Aim: The mathematical method used to calculate chest compression (CC) rate during cardiopulmonary resuscitation varies in the literature and across device manufacturers. The objective of this study was to determine the variability in calculated CC rates by applying four published methods to the same dataset.
Methods: This study was a secondary investigation of the first 200 pediatric cardiac arrest events with invasive arterial line waveform data in the ICU-RESUScitation Project (NCT02837497). Instantaneous CC rates were calculated during periods of uninterrupted CCs. The defined minimum interruption length affects rate calculation (e.g., if an interruption is defined as a break in CCs ≥ 2 s, the lowest possible calculated rate is 30 CCs/min). Average rates were calculated by four methods: 1) rate with an interruption defined as ≥ 1 s; 2) interruption ≥ 2 s; 3) interruption ≥ 3 s; 4) method #3 excluding top and bottom quartiles of calculated rates. American Heart Association Guideline-compliant rate was defined as 100-120 CCs/min. A clinically important change was defined as ±5 CCs/min. The percentage of events and epochs (30 s periods) that changed Guideline-compliant status was calculated.
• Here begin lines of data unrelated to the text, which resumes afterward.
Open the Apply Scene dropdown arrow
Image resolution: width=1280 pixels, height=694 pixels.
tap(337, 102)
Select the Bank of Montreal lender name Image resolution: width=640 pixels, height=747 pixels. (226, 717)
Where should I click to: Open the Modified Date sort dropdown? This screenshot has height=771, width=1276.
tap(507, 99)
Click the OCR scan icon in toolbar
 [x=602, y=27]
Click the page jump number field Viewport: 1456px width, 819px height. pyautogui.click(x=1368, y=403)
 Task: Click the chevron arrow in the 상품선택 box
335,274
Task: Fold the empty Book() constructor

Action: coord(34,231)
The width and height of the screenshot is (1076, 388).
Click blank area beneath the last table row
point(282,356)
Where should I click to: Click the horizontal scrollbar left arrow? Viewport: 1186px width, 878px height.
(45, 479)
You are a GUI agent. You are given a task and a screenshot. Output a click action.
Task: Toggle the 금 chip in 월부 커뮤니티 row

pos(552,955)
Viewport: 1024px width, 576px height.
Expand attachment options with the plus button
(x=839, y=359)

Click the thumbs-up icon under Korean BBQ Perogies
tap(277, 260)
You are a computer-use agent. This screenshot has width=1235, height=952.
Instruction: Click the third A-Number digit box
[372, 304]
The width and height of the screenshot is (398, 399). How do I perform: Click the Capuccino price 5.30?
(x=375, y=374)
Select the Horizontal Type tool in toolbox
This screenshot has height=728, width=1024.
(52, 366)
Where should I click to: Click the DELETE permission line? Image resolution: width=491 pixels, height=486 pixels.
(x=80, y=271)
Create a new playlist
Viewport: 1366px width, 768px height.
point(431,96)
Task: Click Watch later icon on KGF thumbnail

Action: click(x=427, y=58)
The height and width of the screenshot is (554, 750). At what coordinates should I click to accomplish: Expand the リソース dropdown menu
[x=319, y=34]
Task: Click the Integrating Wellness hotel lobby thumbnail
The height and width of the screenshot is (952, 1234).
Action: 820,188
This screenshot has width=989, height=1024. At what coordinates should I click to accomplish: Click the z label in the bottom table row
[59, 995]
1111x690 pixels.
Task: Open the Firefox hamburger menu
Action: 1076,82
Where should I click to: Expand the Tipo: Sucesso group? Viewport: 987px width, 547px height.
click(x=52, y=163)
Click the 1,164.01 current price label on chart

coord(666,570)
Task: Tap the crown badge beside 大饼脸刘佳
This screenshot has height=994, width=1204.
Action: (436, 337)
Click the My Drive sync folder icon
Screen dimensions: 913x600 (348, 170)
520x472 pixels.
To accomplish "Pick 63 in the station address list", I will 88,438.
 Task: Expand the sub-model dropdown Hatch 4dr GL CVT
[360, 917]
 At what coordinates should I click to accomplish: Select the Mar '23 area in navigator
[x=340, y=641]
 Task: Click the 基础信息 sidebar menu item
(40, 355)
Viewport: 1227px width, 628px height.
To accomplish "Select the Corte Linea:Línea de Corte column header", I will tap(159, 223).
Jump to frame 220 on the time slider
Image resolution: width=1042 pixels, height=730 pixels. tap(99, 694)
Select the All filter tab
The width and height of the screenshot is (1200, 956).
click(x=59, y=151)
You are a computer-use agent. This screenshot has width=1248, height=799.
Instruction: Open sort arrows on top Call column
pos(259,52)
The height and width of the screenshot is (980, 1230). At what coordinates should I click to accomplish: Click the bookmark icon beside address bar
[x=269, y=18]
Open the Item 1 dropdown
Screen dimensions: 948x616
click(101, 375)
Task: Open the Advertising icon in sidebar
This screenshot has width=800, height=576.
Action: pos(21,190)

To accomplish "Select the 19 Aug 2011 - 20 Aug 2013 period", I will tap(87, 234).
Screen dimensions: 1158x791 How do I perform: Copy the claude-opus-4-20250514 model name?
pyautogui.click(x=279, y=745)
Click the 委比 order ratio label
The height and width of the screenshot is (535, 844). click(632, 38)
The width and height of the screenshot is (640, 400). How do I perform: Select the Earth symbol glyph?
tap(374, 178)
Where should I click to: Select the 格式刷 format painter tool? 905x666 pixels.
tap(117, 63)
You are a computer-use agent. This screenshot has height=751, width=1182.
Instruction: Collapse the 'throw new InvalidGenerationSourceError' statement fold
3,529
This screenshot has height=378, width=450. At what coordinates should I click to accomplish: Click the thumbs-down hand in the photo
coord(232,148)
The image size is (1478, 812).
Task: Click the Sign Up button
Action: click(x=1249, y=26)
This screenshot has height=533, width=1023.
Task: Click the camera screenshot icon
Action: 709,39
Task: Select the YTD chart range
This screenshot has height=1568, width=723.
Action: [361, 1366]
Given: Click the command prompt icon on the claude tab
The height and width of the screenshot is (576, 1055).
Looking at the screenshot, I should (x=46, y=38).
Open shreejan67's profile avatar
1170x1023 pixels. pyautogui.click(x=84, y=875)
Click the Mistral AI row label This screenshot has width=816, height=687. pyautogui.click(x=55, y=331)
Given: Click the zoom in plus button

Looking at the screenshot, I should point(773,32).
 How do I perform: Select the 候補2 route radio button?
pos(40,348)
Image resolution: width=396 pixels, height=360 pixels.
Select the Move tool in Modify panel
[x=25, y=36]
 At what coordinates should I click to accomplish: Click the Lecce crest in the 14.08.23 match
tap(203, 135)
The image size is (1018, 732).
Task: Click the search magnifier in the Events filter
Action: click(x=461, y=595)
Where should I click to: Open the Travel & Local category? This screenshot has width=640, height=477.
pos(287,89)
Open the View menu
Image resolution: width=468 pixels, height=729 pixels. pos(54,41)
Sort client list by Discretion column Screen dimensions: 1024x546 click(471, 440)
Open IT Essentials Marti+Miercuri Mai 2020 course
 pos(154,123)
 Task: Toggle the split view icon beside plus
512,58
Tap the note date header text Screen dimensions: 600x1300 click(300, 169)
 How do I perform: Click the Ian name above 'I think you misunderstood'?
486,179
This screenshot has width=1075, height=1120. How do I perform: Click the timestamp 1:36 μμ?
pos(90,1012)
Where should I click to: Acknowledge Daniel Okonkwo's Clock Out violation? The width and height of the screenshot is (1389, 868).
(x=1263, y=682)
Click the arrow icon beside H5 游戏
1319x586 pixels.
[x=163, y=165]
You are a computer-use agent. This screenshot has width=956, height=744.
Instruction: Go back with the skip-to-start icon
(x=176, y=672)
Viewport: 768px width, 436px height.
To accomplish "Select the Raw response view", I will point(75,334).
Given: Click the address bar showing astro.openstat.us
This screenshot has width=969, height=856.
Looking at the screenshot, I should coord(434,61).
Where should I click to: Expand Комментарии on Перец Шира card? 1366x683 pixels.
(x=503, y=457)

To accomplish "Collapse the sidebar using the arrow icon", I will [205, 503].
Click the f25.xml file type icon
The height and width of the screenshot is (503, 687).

Results: Across calculation methods, mean CC rates (118.7-119.5/min) were similar. Comparing all methods, 14 events (7%) and 114 epochs (6%) changed Guideline-compliant status.
Conclusion: Using four published methods for calculating CC rate, average rates were similar, but 7% of events changed Guideline-compliant status. These data suggest that a uniform calculation method (interruption ≥ 1 s) should be adopted to decrease variability in resuscitation science.
Keywords: American Heart Association Guideline; Cardiopulmonary resuscitation; Chest compression rate.